Ils ont été les premiers informés de mes réflexions, bien sûr. Ils sauront à temps s’ils sont concernés par les changements à venir, mais, quoi qu’il en soit, ils n’auront aucun problème à trouver un autre emploi demain si nécessaire. Accessoirement, je n’ai jamais eu une aussi bonne équipe, avec une moyenne d’âge très jeune. 

Pourquoi ce timing?
Nous avons décidé d’attendre la sortie des guides avant d’entamer cette réflexion. Mais là, depuis que j’ai pris ma décision, je n’en dors plus.

Seriez-vous tenté de vous recentrer sur le terroir? 
C’est tout de même un peu limité, j’y vois aussi un effet de mode.
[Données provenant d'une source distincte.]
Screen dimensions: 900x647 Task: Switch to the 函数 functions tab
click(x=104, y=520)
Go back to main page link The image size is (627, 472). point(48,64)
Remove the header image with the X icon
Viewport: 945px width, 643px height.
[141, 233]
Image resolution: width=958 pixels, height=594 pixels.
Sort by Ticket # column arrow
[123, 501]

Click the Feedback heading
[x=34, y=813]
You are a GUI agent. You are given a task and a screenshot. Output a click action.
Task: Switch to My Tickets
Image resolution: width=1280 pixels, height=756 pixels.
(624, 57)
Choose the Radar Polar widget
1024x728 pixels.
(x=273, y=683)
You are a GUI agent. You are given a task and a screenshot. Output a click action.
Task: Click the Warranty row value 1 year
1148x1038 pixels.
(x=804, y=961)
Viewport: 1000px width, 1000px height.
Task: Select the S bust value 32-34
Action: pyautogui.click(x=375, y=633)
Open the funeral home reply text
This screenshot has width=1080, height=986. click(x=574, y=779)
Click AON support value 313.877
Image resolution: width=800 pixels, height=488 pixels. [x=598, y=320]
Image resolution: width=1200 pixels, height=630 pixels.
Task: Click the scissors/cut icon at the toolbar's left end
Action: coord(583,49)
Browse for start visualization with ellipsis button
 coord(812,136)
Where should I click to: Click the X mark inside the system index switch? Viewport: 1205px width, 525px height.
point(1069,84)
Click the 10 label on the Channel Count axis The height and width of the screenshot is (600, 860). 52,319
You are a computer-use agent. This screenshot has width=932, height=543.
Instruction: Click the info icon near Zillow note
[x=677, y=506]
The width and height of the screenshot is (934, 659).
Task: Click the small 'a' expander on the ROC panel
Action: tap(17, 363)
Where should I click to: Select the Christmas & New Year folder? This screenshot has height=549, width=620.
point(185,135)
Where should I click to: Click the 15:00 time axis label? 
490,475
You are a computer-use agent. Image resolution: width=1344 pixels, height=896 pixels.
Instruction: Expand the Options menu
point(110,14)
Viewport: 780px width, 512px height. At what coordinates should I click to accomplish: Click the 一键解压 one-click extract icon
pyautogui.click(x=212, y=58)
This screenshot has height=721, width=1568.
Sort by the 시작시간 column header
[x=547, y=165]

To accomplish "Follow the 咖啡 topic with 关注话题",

On a la féra d’accord, mais qu’on arrête de raconter que les écrevisses du lac sont bonnes… 

En fait, vous avez envie d’intriguer: vous nous faites le coup du teasing...
Je suis fatigué du Cerf sous cette forme, ce n’est pas que j’ai perdu ma passion, mais on a besoin d’un coup de torchon, ou peut-être de balai. C’est un arrêt pour mieux renaître. Faut-il réduire? Faire la révolution? Partir dans une tout autre direction? Un grand chambardement ou peut-être une trépanation? J’ai envie de me redonner une liberté que je n’ai plus. 

Le Cerf a connu différentes époques. Comment résumer votre parcours? 
Quand on a commencé en 1982, je faisais beaucoup de jus de légumes, parfois émulsionnés à l’huile d’olive, des jus de patate, de carotte ou de tout ce qu’on veut. Ensuite il y a eu la grande période du sous-vide et des cuissons à basse température, au milieu des années 80. Puis les Clés d’or, en 89, qui représentent une première vraie reconnaissance pour moi. Ensuite la deuxième étoile, en 98, est un autre moment charnière dans mon parcours. Il y a eu aussi la rencontre avec François Couplan, voici une vingtaine d’années, et toute la phase de découverte et de cuisine aux herbes sauvages. Et entre-temps, la phase techno-émotionnelle nous a permis d’expérimenter toutes sortes de techniques nouvelles. Aujourd’hui avec le recul, je me demande si ma cuisine n’est pas devenue trop complexe. On a amené du luxe, ça a mis une pression à tout le monde, aux clients et à nous-mêmes. Là, je rêve de revenir à quelque chose de plus simple, plus direct.